À medida que o tempo passa, o riso vai transformando-se em medo, medo nosso… pelas personagens, tudo para, no fim, o nosso coração, que já batia demasiado depressa, sair disparado do corpo, para ser endossado às nossas mãos trementes. Largará o espectador o seu próprio coração nos minutos finais?
Em The Innkeepers, surge uma interrogação – a hospedagem também é filosófica? – que West desenvolve em cima da “tese” avançada por The House of the Devil: e se esta ideia de um “filme-de-terror-que-não-se-parece-com-um-filme-de-terror” constituir o terror que nos aflige a todos nós, espectadores que procuramos no cinema apenas a confortável confirmação das nossas expectativas em vez de as (querermos) vermos desafiadas? The Innkeepers acrescenta esta interrogação, na medida em que o terror age sobre 80% do filme como um dispositivo para o drama, isto é, e recorrendo à origem grega da palavra dráma, o terror – a promessa do terror – é a força que faz as personagens agirem e reagirem – porem-se em movimento – no espaço, isto é, constituirem-se como personagens de corpo inteiro, quebradiço e cómico.
Na senda de alguns dos maiores writer directors, de Lubitsch a Tarantino, passando, claro, por Howard Hawks, aqui as personagens movimentam-se com as pernas, mas sobretudo com a língua: falam, divagam com palavras, passeiam “no vazio” do seu próprio discurso (aparentemente) estéril, e, com isso, pouco ou nada “adiantam” em matéria de plot – que plot, se isto é um naco de vida?

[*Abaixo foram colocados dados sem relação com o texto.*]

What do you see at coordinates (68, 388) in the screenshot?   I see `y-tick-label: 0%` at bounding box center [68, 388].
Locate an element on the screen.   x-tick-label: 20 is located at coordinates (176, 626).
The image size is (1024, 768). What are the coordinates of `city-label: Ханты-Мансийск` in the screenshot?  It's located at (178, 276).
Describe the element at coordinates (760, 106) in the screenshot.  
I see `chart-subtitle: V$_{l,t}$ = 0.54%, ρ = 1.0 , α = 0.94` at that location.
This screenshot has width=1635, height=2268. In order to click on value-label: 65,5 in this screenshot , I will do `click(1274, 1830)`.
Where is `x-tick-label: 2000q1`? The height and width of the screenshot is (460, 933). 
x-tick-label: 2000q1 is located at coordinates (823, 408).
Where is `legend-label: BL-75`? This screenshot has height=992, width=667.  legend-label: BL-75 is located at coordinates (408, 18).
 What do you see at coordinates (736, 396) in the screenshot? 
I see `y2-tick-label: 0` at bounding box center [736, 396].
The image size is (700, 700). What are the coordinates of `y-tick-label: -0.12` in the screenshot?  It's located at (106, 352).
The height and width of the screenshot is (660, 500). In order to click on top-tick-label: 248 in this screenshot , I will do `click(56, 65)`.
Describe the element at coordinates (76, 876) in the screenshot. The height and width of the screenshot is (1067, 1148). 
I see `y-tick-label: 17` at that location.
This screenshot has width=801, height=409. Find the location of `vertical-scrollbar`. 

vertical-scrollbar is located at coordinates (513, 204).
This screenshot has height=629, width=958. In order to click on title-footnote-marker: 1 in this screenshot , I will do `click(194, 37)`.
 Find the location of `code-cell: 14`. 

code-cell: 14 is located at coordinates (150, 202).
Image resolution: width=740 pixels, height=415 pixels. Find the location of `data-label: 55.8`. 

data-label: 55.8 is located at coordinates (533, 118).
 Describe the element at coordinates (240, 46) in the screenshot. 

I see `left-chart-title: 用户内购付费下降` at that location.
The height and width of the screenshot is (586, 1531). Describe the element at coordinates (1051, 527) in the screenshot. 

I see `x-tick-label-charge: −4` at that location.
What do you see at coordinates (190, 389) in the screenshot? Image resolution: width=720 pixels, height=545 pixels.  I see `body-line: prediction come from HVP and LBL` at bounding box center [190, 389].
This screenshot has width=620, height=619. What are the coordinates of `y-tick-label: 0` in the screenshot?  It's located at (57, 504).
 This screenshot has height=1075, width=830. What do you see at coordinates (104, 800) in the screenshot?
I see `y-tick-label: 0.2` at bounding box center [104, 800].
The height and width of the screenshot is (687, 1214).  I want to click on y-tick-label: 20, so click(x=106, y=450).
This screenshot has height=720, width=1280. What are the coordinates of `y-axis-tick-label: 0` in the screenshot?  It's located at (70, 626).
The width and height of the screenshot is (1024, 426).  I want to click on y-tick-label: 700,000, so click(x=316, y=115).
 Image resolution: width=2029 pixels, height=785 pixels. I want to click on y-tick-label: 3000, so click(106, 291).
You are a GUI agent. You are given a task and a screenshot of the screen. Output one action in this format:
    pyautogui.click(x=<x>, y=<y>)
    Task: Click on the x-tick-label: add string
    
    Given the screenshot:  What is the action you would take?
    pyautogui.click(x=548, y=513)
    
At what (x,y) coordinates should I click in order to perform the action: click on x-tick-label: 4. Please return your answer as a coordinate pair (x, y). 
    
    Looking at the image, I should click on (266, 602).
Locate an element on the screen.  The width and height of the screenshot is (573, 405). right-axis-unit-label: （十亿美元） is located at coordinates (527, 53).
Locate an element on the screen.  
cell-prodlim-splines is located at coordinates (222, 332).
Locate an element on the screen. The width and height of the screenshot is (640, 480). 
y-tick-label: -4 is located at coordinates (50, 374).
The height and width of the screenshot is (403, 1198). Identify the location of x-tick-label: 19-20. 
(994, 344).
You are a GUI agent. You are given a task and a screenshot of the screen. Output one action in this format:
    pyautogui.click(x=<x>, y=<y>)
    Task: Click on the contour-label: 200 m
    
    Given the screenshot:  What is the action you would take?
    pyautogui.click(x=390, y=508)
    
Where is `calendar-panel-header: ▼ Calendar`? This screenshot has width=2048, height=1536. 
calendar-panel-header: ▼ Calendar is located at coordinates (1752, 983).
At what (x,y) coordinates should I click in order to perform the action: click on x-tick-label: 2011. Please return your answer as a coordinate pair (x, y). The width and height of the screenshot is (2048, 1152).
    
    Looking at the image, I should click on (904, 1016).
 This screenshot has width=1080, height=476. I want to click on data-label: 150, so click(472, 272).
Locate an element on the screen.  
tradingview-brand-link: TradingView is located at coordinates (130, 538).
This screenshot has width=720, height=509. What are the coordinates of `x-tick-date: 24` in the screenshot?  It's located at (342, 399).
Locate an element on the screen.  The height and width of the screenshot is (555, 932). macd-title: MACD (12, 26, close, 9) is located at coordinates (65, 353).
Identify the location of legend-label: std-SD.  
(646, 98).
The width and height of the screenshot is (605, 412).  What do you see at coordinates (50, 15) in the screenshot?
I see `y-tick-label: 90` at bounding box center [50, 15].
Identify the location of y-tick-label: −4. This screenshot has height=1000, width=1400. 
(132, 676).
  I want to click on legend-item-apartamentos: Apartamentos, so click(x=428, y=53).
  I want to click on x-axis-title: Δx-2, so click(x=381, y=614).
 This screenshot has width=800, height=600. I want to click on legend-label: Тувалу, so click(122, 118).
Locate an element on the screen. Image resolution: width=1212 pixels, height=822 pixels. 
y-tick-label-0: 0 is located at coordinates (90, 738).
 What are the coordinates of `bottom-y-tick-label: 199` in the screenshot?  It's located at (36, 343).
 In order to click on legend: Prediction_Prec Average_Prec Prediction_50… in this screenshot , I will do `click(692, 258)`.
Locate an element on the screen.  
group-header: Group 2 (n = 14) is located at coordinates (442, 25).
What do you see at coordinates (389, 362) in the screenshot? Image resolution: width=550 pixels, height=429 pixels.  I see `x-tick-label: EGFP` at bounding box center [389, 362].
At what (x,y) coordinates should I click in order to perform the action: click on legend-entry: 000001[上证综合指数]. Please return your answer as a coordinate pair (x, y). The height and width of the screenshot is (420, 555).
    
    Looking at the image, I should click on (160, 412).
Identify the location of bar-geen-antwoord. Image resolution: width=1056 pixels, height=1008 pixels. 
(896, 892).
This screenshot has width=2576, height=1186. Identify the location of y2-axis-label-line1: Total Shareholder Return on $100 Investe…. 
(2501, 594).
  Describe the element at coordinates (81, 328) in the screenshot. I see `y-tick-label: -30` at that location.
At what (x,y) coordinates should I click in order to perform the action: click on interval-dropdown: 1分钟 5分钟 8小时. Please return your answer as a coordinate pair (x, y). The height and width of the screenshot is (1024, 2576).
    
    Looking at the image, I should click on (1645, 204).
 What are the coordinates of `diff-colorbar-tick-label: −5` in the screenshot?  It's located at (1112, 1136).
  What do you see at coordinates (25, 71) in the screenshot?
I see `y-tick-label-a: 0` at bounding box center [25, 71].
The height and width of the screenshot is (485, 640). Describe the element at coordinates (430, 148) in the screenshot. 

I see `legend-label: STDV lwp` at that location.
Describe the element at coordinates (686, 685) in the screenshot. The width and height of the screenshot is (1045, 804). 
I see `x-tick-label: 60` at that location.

Portanto, Ti West está alinhado com os melhores no que diz respeito à disposição dramática do terror nas suas histórias potencialmente nada terríficas e, exactamente por isso, aterrorizadoras. Ele não constrói suspense, muito pelo contrário, reprime-o ao máximo, porquanto o suspense já está na nossa cabeça, mais do que construído e desconstruído, mastigado e processado, antes da sessão começar. Não é preciso construir ou destruir o que construído ou destruído já está. A solução está na terceira via: não em construir suspense, mas sim em construir outra coisa qualquer. A comédia no caso de The Innkeepers ou “os eighties como filme de época” em The House of the Devil. Ou mesmo o thriller abúlico, pós-Fritz Lang, em Trigger Man. O MacGuffin (também) está aí: enquanto estamos a ver uma coisa que não encaixa nas nossas expectativas mais imediatas, vemo-nos detidos no deciframento de onde esta coisa nos pode conduzir… e sempre com receio – no meu caso, perfeito êxtase – perante a hipótese de não irmos ter a lado nenhum.
Este divertidíssimo impasse – um jogo “em suspenso”, mais do que “em suspense” – está presente nestes primeiros filmes de Ti West. Depois, a “escrita de câmara” tornou-se não abúlica ou reduzida ao osso; simplesmente amorfa ou esquálida, sem a mesma riqueza dramatúrgica, sem gestos, palavras e personagens que verdadeiramente “impactassem” e nos fizessem sentir cúmplices do drama. Sem esse factor humano, sem a ousadia fílmica que costumava estar subjacente a todos estas indagações provocadoras mas despretensiosas, Ti West não mais me conseguiu extasiar. Posso ao menos acalentar a esperança de um grande comeback lá para o dia de São Nunca à Tarde? Bem, até lá, o melhor é mesmo “matar o tempo” a rever o que de bom – muito bom – ele já fez no campo do terror.
The Innkeepers está disponível na plataforma de VOD nacional, Filmin.